2） 形態(tài)：成纖維細胞，貼壁生長

3） 含量：>1x10⁶ 個/mL

4） 污染：支原體、細菌、酵母和真菌檢測為陰性

5） 規(guī)格：T25瓶或者1mL凍存管包裝

運輸和保存：可選擇干冰運輸及發(fā)送復蘇存活細胞方式：（1）干冰運輸，收到后立即轉(zhuǎn)入液氮或者-80度冰箱凍存或直接復蘇；（2）存活細胞，收到后應繼續(xù)生長，傳代達到細胞生長狀態(tài)良好時，再進行凍存。具體操作見細胞培養(yǎng)步驟。

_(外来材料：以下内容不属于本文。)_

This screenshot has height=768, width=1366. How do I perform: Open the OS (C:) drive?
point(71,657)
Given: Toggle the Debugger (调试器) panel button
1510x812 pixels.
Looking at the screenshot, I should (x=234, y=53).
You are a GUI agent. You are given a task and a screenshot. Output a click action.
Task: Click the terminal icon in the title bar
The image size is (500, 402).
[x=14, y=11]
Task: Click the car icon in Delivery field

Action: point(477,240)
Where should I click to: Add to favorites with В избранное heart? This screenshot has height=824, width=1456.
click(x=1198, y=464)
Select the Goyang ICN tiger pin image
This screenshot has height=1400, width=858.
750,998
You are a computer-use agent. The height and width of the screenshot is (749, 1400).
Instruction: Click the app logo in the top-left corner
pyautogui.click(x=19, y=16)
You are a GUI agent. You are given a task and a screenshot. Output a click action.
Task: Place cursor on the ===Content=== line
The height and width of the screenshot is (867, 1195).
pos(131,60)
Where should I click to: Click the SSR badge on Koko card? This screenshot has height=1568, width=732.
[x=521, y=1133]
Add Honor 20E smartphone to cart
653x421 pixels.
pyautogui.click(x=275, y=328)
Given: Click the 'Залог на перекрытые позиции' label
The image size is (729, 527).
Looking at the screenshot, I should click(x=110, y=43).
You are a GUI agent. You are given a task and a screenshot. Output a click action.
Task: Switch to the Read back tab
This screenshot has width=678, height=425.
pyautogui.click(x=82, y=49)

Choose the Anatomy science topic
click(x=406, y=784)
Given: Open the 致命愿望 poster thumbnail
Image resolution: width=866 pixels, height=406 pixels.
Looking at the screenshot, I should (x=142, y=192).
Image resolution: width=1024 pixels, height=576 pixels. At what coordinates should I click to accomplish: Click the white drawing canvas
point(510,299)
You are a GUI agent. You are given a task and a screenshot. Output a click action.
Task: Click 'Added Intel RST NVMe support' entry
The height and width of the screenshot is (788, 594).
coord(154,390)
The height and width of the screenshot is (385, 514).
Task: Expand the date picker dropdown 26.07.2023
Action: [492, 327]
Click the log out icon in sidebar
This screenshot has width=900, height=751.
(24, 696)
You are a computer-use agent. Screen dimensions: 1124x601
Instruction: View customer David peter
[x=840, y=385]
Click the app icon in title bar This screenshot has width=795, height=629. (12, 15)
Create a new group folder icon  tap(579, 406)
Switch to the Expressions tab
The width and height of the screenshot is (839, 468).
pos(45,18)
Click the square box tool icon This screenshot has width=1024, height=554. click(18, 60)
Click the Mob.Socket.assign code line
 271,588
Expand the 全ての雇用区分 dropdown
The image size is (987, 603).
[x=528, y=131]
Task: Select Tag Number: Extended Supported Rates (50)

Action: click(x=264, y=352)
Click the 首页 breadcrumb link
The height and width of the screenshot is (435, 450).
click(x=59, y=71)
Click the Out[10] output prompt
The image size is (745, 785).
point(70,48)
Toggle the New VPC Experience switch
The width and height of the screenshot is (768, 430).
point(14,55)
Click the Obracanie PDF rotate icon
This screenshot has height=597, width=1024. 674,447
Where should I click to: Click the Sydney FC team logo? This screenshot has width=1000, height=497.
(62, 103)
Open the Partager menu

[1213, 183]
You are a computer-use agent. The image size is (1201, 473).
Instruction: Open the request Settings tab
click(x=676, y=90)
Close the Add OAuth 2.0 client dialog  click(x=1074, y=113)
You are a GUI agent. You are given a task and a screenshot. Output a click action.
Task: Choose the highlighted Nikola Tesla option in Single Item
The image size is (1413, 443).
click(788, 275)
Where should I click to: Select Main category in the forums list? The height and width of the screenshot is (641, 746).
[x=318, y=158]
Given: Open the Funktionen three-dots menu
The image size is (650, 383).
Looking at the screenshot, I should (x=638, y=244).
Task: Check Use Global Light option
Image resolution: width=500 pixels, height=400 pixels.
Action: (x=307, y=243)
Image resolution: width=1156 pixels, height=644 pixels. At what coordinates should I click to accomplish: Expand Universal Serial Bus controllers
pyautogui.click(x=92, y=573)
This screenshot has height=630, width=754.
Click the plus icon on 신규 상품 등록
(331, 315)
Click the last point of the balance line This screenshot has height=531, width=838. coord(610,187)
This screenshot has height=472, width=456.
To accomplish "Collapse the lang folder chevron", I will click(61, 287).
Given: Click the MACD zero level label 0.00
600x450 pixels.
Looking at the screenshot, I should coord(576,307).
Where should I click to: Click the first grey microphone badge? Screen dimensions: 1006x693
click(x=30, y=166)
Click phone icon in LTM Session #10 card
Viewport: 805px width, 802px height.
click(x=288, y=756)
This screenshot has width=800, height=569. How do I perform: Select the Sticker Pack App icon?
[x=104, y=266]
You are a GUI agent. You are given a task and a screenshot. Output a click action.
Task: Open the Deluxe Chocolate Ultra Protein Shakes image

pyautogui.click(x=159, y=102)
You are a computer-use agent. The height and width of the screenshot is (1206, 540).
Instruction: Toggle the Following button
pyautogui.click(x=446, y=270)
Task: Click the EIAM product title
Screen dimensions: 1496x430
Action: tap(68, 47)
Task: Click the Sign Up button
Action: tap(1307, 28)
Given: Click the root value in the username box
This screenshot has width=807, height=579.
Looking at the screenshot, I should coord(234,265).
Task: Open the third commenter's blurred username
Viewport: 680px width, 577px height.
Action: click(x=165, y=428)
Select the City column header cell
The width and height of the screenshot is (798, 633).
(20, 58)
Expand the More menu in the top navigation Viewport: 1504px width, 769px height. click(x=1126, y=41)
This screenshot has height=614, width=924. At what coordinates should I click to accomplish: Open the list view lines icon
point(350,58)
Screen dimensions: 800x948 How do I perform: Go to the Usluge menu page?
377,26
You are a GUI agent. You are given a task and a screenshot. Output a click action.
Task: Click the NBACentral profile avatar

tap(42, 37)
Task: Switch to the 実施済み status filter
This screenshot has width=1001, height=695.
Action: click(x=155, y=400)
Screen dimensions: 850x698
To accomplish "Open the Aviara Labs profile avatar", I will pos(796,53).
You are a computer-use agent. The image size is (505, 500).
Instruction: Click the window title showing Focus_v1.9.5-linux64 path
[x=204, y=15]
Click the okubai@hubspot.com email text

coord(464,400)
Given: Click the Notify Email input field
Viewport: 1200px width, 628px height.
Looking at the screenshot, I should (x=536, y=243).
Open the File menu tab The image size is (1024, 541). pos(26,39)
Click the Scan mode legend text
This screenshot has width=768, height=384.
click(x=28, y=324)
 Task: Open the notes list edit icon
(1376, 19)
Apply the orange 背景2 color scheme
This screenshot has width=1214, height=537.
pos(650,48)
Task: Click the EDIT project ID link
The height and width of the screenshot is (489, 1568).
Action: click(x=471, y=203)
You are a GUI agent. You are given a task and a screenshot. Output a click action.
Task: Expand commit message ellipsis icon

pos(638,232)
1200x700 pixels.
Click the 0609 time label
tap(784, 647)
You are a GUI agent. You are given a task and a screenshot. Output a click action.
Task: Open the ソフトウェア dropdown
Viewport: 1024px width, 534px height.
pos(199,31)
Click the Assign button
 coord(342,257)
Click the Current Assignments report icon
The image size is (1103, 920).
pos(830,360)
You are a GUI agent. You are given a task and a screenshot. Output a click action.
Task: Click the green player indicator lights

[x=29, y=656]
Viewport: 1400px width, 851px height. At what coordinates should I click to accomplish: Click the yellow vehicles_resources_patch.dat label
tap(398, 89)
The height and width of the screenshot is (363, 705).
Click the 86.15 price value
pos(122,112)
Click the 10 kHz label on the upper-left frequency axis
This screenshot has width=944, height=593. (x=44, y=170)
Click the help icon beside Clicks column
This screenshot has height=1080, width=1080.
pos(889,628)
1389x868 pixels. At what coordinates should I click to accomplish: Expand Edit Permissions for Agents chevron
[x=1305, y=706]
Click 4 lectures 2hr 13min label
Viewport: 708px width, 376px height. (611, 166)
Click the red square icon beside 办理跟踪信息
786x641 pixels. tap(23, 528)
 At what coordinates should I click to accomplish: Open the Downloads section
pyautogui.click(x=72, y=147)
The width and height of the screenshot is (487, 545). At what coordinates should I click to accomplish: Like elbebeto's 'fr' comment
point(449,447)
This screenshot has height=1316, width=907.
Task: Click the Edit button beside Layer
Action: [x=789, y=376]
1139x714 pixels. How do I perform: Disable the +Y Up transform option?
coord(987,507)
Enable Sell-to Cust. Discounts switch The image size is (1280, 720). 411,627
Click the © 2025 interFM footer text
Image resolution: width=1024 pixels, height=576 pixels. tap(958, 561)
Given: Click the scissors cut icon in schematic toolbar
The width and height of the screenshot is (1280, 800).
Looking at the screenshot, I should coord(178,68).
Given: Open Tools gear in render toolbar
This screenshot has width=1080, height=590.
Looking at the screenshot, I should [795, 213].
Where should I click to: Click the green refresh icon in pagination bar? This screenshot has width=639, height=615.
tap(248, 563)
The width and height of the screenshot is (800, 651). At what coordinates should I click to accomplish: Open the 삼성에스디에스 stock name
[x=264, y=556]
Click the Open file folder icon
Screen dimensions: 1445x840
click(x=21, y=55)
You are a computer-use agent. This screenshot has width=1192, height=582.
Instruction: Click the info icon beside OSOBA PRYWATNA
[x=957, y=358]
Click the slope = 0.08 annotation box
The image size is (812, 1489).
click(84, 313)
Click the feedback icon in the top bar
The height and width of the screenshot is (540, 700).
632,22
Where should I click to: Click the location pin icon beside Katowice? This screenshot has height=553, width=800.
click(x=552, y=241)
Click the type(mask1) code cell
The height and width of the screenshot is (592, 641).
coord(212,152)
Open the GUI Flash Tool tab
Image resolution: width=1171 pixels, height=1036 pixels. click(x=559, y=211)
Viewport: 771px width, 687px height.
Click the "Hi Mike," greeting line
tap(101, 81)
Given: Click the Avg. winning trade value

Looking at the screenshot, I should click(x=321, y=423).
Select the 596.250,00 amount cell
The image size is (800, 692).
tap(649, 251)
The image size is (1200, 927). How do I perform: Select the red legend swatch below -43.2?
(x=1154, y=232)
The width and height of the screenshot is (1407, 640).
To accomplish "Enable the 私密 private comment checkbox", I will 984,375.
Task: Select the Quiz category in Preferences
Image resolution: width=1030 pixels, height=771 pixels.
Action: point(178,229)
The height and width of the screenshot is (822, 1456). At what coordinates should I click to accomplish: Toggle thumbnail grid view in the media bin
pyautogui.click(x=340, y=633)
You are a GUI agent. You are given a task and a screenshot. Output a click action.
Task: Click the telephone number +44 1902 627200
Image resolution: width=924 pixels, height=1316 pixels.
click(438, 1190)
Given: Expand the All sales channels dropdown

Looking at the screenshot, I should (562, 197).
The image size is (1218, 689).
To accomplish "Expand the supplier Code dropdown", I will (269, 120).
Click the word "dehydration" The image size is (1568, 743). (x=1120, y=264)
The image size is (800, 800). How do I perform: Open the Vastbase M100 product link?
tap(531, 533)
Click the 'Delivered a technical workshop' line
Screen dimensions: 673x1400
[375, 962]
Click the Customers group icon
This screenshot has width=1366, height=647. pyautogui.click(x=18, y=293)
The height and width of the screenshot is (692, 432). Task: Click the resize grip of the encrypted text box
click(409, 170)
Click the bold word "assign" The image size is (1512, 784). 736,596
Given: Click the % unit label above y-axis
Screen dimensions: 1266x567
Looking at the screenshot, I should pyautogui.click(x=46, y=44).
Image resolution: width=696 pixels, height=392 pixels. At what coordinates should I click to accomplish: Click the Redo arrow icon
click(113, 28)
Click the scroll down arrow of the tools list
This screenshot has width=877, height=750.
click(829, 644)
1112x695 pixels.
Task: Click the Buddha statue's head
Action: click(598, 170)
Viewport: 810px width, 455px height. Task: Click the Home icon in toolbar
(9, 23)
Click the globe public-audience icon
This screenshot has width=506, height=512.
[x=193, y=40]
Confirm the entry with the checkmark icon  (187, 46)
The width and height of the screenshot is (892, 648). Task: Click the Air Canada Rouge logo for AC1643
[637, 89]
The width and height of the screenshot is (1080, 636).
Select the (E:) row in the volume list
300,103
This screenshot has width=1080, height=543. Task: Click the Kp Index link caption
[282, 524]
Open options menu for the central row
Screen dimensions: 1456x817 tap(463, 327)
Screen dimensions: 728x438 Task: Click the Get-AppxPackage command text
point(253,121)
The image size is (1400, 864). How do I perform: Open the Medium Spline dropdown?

收到細胞后請拍照，3天內(nèi)如果發(fā)現(xiàn)污染，請及時拍照與我們聯(lián)系。

細胞用途：僅供科研使用。

細胞接收后的處理：

1） 收到細胞后，請檢查是否漏液，如果漏液，請拍照片發(fā)給我們。

2） 請先在顯微鏡下確認細胞生長狀態(tài)，酒精消毒瓶壁并將T25瓶置于37℃培養(yǎng)約2-3h。

3） 棄去T25瓶中的培養(yǎng)基，添加6ml完全培養(yǎng)基。

4） 如果細胞長滿90%請及時進行細胞傳代。

本公司的細胞培養(yǎng)操作規(guī)程，供參考

一．培養(yǎng)基及培養(yǎng)凍存條件準備：

1） 準備DMEM培養(yǎng)基；優(yōu)質(zhì)胎牛血清，10%；雙抗 1%

2） 培養(yǎng)條件： 氣相：空氣，95%；二氧化碳，5%。 溫度：37℃，培養(yǎng)箱濕度為70%-80%。

3） 凍存液：90%血清，10%DMSO，現(xiàn)用現(xiàn)配。

二． 細胞處理：

1，復蘇細胞：將含有1mL細胞懸液的凍存管在37℃水浴中迅速搖晃解凍，離心管加入4mL培養(yǎng)基混合均勻。在800-1000RPM條件下離心4-5分鐘，棄去上清液，補加1-2mL培養(yǎng)基后吹勻。然后將所有細胞懸液加入T25培養(yǎng)瓶中培養(yǎng)，補加培養(yǎng)基至6ml。

2，細胞傳代：如果細胞密度達80%-90%，即可進行傳代培養(yǎng)。

1. 棄去培養(yǎng)上清，用不含鈣、鎂離子的PBS潤洗細胞1-2次。

2. 加1ml消化液（0.25%Trypsin-0.53mM EDTA）于培養(yǎng)瓶中，置于37℃培養(yǎng)箱中消化1-2分鐘，然后在顯微鏡下觀察細胞消化情況，若細胞大部分變圓并脫落，迅速拿回操作臺，輕敲幾下培養(yǎng)瓶后加少量完全培養(yǎng)基終止消化。

3. 輕輕打勻后吸出，在1000RPM條件下離心5分鐘，棄去上清液，加1-2mL培養(yǎng)液后吹勻。

4. 將細胞懸液按1：2到1:5比例分到新的含6ml培養(yǎng)基的新皿中或者瓶中。

3）細胞凍存：待細胞生長狀態(tài)良好時，可進行細胞凍存。下面T25瓶為類；

      1，細胞凍存時，棄去培養(yǎng)基后，PBS清洗一遍后加入1ml胰酶，細胞變圓脫落后，加入1ml完全培養(yǎng)基終止消化，可使用血球計數(shù)板計數(shù)。

      2，4min 1000rpm 離心去掉上清。加1ml血清重懸細胞，根據(jù)細胞數(shù)量加入血清和DMSO，輕輕混勻，DMSO終濃度為10%，細胞密度1-2xE6/ml，每支凍存管凍存1ml細胞懸液，注意凍存管做好標識。

3，將凍存管置于程序降溫盒中，放入-80度冰箱，至少2個小時以后轉(zhuǎn)入液氮灌儲存。記錄凍存管位置以便下次拿取。

注意事項：

1. 收到細胞后，若發(fā)現(xiàn)干冰已揮發(fā)干凈、凍存管瓶蓋脫落、破損及細胞有污染，請立即與我們聯(lián)系。

2. 所有動物細胞均視為有潛在的生物危害性，必須在二級生物安全臺內(nèi)操作，并請注意防護，所有廢液及接觸過此細胞的器皿需要滅菌后方能丟棄。